Exercise details ▸
Once the data has been read, return all of it precisely as written.

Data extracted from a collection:
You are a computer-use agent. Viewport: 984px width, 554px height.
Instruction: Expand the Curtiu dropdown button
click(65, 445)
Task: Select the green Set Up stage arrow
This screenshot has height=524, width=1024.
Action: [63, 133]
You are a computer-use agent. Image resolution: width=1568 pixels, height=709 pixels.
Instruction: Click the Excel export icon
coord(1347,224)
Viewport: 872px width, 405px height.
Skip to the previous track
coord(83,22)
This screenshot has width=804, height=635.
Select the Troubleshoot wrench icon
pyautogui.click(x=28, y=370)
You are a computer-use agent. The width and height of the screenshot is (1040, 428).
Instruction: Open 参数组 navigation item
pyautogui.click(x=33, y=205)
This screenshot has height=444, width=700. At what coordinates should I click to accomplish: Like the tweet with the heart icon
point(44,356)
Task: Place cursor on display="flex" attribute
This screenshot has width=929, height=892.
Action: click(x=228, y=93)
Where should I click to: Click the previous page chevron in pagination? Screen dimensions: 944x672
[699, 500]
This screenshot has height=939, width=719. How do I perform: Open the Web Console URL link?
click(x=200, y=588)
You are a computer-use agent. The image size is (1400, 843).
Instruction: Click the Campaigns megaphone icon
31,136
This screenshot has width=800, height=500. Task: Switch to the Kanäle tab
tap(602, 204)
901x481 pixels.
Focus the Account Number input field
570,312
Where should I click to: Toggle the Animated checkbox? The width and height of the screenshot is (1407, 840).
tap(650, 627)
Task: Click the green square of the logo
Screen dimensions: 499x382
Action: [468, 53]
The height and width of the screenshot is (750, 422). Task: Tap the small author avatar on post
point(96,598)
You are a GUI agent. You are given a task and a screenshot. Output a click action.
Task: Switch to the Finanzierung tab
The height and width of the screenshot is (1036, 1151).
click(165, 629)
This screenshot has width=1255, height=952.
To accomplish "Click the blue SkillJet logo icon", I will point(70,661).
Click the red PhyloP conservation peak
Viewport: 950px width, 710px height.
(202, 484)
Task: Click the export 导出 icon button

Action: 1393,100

Result of this task ▸
You are a computer-use agent. Viewport: 984px width, 554px height.
Instruction: Expand the Curtiu dropdown button
click(65, 445)
Task: Select the green Set Up stage arrow
This screenshot has height=524, width=1024.
Action: [63, 133]
You are a computer-use agent. Image resolution: width=1568 pixels, height=709 pixels.
Instruction: Click the Excel export icon
coord(1347,224)
Viewport: 872px width, 405px height.
Skip to the previous track
coord(83,22)
This screenshot has width=804, height=635.
Select the Troubleshoot wrench icon
pyautogui.click(x=28, y=370)
You are a computer-use agent. The width and height of the screenshot is (1040, 428).
Instruction: Open 参数组 navigation item
pyautogui.click(x=33, y=205)
This screenshot has height=444, width=700. At what coordinates should I click to accomplish: Like the tweet with the heart icon
point(44,356)
Task: Place cursor on display="flex" attribute
This screenshot has width=929, height=892.
Action: click(x=228, y=93)
Where should I click to: Click the previous page chevron in pagination? Screen dimensions: 944x672
[699, 500]
This screenshot has height=939, width=719. How do I perform: Open the Web Console URL link?
click(x=200, y=588)
You are a computer-use agent. The image size is (1400, 843).
Instruction: Click the Campaigns megaphone icon
31,136
This screenshot has width=800, height=500. Task: Switch to the Kanäle tab
tap(602, 204)
901x481 pixels.
Focus the Account Number input field
570,312
Where should I click to: Toggle the Animated checkbox? The width and height of the screenshot is (1407, 840).
tap(650, 627)
Task: Click the green square of the logo
Screen dimensions: 499x382
Action: [468, 53]
The height and width of the screenshot is (750, 422). Task: Tap the small author avatar on post
point(96,598)
You are a GUI agent. You are given a task and a screenshot. Output a click action.
Task: Switch to the Finanzierung tab
The height and width of the screenshot is (1036, 1151).
click(165, 629)
This screenshot has width=1255, height=952.
To accomplish "Click the blue SkillJet logo icon", I will point(70,661).
Click the red PhyloP conservation peak
Viewport: 950px width, 710px height.
(202, 484)
Task: Click the export 导出 icon button

Action: 1393,100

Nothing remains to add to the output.